**Collection entries:**
□ □ □ □ □ □ □
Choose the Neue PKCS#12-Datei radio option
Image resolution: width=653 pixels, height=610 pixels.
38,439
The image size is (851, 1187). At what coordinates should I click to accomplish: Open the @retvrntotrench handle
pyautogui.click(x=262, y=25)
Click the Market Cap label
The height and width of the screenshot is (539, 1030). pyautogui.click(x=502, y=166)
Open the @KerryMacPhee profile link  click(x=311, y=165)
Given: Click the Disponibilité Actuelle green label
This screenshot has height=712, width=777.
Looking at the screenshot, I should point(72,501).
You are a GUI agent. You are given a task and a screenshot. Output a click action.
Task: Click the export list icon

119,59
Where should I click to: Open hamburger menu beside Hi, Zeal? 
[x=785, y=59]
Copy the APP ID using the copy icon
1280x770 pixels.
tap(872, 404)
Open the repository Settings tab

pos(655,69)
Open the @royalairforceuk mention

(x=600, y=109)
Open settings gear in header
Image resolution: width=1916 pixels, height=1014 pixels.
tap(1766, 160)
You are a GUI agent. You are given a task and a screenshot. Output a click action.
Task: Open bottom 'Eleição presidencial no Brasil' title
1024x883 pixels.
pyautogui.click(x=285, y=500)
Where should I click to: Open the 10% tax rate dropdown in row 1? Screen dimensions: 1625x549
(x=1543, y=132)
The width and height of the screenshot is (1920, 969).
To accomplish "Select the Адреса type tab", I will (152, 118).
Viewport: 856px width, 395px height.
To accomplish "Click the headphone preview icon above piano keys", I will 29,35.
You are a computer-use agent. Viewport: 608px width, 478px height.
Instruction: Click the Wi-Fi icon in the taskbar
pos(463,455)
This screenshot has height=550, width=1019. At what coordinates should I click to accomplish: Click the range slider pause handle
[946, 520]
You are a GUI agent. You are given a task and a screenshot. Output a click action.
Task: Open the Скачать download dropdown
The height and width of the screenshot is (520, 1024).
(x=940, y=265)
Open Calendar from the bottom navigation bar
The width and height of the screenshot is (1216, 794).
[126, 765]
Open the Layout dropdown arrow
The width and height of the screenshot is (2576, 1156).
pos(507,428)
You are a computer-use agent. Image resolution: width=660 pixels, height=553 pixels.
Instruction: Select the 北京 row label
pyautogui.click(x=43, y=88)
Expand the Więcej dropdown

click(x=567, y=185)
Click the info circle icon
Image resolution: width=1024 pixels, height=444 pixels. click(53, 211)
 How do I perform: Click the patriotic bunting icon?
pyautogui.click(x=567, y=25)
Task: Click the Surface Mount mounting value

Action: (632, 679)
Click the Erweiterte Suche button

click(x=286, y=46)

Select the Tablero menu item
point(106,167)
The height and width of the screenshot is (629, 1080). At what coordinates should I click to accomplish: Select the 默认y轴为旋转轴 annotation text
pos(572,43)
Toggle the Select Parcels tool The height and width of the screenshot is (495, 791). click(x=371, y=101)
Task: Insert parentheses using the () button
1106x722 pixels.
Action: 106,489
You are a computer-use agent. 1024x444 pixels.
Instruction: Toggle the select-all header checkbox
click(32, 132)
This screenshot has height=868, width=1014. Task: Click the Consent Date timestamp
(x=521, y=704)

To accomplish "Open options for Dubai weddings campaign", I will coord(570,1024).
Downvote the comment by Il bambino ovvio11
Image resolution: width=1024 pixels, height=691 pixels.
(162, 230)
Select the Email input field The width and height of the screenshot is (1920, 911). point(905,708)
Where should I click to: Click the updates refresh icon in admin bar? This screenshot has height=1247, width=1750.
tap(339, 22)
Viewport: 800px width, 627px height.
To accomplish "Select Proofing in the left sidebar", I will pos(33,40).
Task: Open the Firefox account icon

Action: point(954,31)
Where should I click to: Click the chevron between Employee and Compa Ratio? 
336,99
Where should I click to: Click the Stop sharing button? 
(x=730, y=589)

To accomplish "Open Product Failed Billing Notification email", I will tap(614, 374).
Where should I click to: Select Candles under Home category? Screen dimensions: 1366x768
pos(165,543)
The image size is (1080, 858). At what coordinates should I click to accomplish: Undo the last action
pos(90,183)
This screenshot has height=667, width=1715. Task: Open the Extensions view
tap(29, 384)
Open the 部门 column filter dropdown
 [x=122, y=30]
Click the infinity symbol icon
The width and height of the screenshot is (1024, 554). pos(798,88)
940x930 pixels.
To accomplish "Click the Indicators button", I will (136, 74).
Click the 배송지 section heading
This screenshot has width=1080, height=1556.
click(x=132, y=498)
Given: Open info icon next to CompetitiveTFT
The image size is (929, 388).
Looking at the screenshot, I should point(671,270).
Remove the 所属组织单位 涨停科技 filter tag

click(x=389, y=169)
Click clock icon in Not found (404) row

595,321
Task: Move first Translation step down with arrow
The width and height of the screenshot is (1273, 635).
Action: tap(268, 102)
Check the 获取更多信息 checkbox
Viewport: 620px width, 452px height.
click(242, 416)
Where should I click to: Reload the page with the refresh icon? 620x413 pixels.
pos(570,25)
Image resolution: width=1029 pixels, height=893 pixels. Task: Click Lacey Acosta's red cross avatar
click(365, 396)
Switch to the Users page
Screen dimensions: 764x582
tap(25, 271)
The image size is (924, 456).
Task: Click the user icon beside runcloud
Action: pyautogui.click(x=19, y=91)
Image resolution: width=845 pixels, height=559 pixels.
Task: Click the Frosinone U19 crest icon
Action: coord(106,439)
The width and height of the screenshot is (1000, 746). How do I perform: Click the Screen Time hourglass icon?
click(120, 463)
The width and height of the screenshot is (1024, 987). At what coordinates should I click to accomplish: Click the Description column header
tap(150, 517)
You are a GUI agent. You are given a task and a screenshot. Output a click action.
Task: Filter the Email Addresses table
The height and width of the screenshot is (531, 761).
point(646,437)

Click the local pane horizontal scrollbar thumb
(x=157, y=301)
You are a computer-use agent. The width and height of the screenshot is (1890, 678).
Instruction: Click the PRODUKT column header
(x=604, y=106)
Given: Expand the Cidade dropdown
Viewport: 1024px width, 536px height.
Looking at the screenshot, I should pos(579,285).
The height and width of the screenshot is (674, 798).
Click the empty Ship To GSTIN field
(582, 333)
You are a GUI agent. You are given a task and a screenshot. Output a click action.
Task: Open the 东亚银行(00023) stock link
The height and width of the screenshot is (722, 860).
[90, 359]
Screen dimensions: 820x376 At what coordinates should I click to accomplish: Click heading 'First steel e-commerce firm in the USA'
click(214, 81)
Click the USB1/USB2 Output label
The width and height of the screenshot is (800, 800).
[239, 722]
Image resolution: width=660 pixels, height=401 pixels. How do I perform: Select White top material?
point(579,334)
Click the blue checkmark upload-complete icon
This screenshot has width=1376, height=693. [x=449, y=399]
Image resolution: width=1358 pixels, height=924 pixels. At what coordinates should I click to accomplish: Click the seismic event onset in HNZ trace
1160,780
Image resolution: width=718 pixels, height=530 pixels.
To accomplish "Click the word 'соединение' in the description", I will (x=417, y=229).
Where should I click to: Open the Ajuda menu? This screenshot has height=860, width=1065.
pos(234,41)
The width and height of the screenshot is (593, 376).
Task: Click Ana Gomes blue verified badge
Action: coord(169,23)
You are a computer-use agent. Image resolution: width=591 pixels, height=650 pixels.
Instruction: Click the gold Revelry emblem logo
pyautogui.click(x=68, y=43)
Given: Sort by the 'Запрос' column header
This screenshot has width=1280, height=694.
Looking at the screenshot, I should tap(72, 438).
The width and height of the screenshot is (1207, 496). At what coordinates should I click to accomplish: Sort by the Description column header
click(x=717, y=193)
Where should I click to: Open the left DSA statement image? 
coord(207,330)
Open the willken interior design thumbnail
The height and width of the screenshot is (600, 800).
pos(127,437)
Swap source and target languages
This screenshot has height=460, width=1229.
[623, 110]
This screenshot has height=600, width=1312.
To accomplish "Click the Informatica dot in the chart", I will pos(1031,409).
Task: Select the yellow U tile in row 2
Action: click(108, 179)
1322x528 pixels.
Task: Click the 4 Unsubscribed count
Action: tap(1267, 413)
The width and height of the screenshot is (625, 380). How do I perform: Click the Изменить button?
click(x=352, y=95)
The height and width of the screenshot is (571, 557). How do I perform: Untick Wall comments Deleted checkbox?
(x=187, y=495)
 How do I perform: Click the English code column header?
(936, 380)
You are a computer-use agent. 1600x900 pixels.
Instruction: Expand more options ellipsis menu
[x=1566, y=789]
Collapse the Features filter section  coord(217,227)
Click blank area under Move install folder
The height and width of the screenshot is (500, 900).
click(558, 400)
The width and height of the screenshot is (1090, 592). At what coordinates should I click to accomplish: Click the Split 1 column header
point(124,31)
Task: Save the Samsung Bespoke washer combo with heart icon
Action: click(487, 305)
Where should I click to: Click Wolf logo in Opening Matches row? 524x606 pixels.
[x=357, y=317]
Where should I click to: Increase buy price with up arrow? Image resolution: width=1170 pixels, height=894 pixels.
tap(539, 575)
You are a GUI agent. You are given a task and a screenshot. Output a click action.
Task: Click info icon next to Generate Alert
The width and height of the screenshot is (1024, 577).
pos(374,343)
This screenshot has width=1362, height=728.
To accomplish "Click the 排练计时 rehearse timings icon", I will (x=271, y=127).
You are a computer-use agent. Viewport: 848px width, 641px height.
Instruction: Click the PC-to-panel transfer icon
□ □ □ □ □ □ □
**Assignment:**
"next" is the word to look for; copy every line of the data that has it.

**Finished task:**
Given: Open info icon next to CompetitiveTFT
Task: Click info icon next to Generate Alert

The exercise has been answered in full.